Durham Files Response to Sussmann’s Motion to Strike Paragraphs From Case

Durham Files Response to Sussmann’s Motion to Strike Paragraphs From Case
Connecticut's U.S. Attorney John Durham in 2018. U.S. Department of Justice via AP
Updated:

Special counsel John Durham, who is probing the origins of the counterintelligence investigation against Donald Trump’s campaign, filed late Thursday a response to former Hillary Clinton campaign lawyer Michael Sussmann’s motion to strike six paragraphs from Durham’s case against him.

Sussmann filed a motion (pdf) on Feb. 14 to strike six paragraphs that comprise the “Factual Background” section in Durham’s filing on Feb. 11.
Durham’s filing alleged that Trump’s residences and the White House were spied on by a tech executive aligned with the Democratic Party, who is identified in reports as Rodney Joffe.

Sussmann wrote in his Feb. 14 motion to strike, “Given the Special Counsel’s pattern of including unnecessary prejudicial material in public filings, there can be no doubt that the superfluous ‘Factual Background’ in the Special Counsel’s motion is intended to further politicize this case, inflame media coverage, and taint the jury pool.”

He said that “[a]pproximately half of this Factual Background provocatively—and misleadingly—describes for the first time Domain Name System (‘DNS’) traffic potentially associated with former President Donald Trump, including data at the Executive Office of the President (‘EOP’), that was allegedly presented to Agency-2 in February 2017.”

He continued: “These allegations were not included in the Indictment; these allegations post-date the single false statement that was charged in the Indictment; and these allegations were not necessary to identify any of the potential conflicts of interest with which the Motion is putatively concerned. Why then include them? The question answers itself.”

The indictment to which Sussmann referred is the filing from Durham in September 2021 (pdf). There, Durham alleged that Sussmann had told then-FBI General Counsel James Baker in September 2016 that he wasn’t working for any client when he met with Baker to provide information that purported to connect the Trump Organization to a Russian bank. The information has since been debunked.
Durham said in his filing on Thursday (pdf) that the court should deny Sussmann’s motion to strike the six paragraphs. He said it is “simply not true” that his office “intentionally sought to politicize this case, inflame media coverage, and taint the jury pool.”

Durham said that two paragraphs of “limited additional factual detail” had been included in the motion “for valid and straightforward reasons.”

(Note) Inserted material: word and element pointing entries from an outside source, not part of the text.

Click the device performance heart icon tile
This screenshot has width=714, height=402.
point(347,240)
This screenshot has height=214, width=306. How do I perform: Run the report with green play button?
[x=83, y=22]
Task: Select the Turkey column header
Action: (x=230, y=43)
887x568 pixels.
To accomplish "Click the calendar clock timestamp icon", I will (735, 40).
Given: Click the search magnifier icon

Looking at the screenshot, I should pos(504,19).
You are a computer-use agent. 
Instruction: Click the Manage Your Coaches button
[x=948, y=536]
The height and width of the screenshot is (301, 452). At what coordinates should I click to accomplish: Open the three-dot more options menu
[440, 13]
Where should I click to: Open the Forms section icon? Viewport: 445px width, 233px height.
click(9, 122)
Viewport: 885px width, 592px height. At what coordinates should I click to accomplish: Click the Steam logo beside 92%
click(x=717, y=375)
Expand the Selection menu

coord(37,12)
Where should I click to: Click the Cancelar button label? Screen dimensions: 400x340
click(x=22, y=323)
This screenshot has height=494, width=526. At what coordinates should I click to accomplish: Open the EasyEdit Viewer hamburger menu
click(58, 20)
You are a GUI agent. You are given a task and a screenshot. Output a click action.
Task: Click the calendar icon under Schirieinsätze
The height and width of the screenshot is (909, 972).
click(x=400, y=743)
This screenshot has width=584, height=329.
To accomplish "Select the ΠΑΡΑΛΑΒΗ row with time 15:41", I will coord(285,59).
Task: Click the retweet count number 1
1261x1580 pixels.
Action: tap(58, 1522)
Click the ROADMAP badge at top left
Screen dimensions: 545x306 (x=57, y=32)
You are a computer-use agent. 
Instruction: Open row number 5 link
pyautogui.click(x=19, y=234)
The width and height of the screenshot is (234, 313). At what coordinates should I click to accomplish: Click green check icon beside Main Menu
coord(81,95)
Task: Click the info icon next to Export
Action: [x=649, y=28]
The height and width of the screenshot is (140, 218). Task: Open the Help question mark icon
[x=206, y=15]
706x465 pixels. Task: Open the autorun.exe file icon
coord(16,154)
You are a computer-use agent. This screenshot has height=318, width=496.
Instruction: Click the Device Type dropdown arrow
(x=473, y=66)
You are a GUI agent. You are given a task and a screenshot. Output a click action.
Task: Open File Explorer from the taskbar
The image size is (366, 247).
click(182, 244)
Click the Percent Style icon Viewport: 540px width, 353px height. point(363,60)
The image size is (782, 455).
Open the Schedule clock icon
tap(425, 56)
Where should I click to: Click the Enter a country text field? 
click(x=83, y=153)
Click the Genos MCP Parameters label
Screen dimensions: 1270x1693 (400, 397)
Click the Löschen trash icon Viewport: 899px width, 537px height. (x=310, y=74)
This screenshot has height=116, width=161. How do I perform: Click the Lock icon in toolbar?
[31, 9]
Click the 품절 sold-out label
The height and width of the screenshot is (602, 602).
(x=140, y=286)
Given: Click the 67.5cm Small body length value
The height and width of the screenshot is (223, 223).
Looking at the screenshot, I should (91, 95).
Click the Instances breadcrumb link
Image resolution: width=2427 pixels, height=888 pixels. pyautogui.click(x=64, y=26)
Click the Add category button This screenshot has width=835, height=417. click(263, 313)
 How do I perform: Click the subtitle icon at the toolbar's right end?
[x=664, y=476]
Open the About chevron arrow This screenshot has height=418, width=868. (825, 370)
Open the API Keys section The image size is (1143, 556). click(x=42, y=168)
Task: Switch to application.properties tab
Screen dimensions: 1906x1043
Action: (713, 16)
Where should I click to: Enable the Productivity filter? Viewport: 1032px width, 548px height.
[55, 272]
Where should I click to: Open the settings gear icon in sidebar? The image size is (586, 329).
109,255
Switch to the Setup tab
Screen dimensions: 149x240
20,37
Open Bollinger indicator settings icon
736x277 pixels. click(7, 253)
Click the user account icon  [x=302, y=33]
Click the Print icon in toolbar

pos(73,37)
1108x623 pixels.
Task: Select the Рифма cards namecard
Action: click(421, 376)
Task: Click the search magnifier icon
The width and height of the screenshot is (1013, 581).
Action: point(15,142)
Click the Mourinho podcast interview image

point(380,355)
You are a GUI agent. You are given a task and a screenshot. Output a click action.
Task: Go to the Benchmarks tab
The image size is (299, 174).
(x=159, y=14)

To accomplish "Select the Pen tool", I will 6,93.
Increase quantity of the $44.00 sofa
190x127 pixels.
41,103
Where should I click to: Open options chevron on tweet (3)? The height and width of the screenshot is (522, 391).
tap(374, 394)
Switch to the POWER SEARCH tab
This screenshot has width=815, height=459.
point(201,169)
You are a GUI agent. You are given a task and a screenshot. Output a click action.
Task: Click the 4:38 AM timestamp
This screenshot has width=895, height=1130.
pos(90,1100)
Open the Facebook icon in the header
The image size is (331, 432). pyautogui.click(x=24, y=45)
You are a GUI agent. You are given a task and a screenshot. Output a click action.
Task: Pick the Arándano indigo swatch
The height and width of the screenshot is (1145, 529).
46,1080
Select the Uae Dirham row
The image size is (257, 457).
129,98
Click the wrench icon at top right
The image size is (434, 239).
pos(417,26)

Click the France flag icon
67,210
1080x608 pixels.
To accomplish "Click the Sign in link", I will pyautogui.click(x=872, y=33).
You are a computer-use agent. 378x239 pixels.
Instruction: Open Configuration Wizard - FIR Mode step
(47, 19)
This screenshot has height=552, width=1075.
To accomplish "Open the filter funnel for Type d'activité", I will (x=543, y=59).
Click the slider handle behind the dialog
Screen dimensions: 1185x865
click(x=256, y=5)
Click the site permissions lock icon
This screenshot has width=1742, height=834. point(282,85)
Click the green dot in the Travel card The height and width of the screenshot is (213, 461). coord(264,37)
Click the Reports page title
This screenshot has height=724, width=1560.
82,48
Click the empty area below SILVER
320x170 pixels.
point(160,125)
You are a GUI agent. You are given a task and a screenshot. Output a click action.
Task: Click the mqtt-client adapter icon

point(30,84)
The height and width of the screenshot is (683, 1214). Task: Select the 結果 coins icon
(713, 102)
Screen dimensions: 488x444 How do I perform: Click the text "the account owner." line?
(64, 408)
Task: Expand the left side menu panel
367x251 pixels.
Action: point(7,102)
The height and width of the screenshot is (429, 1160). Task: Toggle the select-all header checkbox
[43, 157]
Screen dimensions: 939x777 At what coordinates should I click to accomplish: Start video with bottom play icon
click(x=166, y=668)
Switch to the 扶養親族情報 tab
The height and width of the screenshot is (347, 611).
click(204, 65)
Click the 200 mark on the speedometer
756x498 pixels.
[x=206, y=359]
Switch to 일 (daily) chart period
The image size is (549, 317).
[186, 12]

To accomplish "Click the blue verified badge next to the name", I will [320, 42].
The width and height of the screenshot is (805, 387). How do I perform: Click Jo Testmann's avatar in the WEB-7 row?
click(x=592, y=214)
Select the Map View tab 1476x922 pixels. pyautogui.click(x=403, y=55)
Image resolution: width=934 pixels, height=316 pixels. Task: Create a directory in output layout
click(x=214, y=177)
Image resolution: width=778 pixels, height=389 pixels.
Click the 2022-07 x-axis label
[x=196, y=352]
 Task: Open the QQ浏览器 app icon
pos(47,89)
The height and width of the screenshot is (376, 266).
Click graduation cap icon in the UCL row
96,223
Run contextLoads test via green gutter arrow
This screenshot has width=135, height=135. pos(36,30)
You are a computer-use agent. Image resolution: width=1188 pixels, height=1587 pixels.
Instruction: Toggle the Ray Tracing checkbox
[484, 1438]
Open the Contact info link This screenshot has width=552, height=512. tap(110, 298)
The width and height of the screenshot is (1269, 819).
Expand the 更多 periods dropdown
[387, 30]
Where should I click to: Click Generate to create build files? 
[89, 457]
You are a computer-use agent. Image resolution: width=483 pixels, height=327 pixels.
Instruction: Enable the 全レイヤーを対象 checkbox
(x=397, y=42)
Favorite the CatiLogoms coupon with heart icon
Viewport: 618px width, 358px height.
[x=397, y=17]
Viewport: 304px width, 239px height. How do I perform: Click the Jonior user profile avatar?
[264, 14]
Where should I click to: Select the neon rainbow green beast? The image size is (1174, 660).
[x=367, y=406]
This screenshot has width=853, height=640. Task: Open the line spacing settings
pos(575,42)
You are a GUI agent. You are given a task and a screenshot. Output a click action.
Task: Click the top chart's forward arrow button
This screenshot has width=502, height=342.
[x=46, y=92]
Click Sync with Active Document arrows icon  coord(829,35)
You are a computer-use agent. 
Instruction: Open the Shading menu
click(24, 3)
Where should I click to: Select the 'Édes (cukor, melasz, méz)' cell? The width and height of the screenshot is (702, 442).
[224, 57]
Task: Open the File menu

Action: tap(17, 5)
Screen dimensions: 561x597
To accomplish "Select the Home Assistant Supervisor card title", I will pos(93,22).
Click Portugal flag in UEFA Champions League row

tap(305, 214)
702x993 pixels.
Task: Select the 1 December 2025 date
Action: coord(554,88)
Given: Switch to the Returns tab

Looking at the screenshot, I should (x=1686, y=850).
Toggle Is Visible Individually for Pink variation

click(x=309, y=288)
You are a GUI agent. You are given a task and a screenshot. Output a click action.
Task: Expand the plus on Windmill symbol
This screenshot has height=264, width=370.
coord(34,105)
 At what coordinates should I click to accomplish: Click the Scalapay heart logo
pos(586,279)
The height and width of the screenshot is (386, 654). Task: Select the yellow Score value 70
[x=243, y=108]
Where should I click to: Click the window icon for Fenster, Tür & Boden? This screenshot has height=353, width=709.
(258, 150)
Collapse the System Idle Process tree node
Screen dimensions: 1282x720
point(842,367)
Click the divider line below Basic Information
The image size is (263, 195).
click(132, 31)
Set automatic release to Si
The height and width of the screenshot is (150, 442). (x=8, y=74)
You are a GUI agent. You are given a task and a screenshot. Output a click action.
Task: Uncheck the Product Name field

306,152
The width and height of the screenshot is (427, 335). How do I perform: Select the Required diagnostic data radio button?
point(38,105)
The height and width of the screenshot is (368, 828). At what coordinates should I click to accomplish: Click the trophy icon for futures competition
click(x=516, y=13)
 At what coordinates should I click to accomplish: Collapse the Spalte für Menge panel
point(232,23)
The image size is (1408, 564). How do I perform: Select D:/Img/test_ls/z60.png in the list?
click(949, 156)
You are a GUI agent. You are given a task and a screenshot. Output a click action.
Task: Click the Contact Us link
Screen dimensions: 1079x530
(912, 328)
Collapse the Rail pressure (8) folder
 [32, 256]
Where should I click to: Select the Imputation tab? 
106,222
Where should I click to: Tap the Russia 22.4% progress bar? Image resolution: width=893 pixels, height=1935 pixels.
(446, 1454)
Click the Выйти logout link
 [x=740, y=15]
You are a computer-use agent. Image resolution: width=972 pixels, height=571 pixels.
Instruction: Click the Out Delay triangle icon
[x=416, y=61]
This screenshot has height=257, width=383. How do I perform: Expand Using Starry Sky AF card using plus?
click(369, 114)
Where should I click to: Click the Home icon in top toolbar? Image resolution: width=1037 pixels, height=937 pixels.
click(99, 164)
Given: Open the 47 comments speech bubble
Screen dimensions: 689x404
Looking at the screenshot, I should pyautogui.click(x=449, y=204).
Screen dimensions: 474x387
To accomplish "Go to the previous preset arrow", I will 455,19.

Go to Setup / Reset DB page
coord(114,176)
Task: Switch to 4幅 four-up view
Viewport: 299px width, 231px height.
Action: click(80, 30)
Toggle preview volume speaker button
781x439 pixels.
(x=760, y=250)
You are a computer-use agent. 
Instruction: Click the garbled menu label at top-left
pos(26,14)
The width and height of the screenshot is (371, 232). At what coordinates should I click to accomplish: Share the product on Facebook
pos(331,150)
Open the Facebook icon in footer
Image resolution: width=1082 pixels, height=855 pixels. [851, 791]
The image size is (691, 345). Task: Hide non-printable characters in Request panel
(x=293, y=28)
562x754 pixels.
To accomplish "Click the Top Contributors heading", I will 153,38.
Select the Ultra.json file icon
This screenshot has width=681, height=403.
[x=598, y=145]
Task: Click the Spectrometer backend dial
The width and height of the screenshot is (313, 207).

“First, those paragraphs reflect conduct that is intertwined with, and part of, events that are central to proving the defendant’s alleged criminal conduct,” Durham wrote. “Second, the Government included these paragraphs to apprise the Court of the factual basis for one of the potential conflicts described in the Government’s Motion, namely, that a member of the defense team was working for the Executive Office of the President of the United States (‘EOP’) during relevant events that involved the EOP.”

Durham said that if media outlets or third parties had misinterpreted or misrepresented facts in his motion against Sussmann, “that does not in any way undermine the valid reasons for the Government’s inclusion of this information.”

As such, “there is no basis to strike any portion of the Government’s Motion,” Durham wrote, adding that the government intends to file motions “in which it will further discuss these and other pertinent facts to explain why they constitute relevant and admissible evidence at trial.”

Durham’s response comes slightly after Sussmann filed a separate motion on the same day to dismiss Durham’s case against him. Sussmann’s lawyers said the case is one of “extraordinary prosecutorial overreach.”